→ GOAL: Please print the part of the entries that opens with the line containing "The height and width of the screenshot is (433, 660)." and closes with the line containing "pos(295,62)", both included, reproducing each line exactly.

---- INFORMATION PROVIDED

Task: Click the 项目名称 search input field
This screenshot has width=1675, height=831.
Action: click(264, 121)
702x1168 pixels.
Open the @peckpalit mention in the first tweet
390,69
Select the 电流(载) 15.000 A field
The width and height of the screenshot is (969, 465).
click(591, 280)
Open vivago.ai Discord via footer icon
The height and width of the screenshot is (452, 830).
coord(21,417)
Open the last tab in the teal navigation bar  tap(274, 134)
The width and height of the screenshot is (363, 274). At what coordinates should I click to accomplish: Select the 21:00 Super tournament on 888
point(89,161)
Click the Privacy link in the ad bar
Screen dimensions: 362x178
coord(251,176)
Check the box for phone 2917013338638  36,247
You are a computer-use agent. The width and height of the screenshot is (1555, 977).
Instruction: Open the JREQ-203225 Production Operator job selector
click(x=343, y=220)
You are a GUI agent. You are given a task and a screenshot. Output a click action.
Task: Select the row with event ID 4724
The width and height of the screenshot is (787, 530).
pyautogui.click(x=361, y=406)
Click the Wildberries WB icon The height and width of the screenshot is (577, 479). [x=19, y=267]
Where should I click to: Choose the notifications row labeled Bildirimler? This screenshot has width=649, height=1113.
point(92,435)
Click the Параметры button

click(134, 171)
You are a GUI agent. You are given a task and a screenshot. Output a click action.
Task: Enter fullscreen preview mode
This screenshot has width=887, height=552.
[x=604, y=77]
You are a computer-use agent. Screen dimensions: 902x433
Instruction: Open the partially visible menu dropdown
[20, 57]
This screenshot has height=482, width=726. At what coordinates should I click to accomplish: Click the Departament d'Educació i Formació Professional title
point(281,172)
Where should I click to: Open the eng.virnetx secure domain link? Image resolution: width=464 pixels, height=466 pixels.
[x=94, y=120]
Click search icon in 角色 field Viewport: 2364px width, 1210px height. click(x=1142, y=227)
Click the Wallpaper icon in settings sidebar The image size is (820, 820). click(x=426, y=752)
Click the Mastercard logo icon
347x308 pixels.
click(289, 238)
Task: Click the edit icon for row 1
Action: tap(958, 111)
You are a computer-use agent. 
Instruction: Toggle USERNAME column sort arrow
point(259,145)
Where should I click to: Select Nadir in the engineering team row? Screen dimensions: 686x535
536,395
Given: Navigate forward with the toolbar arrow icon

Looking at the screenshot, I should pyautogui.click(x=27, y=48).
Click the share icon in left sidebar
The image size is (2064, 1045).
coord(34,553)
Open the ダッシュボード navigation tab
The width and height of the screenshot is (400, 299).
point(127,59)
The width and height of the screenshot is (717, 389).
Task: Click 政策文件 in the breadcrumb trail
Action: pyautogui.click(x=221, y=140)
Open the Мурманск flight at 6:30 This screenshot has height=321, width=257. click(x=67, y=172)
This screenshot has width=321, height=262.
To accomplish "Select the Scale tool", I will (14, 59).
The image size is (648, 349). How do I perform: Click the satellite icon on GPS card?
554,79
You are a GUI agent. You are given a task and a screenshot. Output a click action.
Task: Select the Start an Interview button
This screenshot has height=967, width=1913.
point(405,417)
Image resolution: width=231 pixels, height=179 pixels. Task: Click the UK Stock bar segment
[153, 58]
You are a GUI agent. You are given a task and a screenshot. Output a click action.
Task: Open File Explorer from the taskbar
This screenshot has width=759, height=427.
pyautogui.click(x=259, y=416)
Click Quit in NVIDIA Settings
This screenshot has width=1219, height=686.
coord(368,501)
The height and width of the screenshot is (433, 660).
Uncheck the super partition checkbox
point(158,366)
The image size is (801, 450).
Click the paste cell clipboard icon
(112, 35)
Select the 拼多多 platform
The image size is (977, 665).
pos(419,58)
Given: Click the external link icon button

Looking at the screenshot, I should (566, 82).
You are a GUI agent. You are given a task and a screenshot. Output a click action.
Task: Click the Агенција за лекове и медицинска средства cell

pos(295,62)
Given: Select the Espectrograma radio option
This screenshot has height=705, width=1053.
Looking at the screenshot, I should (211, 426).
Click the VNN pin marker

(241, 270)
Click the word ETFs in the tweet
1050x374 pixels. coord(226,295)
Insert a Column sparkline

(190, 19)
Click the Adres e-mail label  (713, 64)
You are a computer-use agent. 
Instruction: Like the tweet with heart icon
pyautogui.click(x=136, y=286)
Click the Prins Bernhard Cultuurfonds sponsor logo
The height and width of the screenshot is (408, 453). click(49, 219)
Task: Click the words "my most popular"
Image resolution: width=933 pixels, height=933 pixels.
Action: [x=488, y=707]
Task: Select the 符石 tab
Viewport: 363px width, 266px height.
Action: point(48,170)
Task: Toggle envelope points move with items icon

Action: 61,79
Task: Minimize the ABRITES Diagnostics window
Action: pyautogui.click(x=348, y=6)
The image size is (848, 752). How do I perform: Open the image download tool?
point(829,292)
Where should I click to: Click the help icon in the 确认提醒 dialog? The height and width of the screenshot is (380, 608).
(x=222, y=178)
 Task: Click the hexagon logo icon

--------

→ EXERCISE OUTPUT:
The height and width of the screenshot is (433, 660).
Uncheck the super partition checkbox
point(158,366)
The image size is (801, 450).
Click the paste cell clipboard icon
(112, 35)
Select the 拼多多 platform
The image size is (977, 665).
pos(419,58)
Given: Click the external link icon button

Looking at the screenshot, I should (566, 82).
You are a GUI agent. You are given a task and a screenshot. Output a click action.
Task: Click the Агенција за лекове и медицинска средства cell

pos(295,62)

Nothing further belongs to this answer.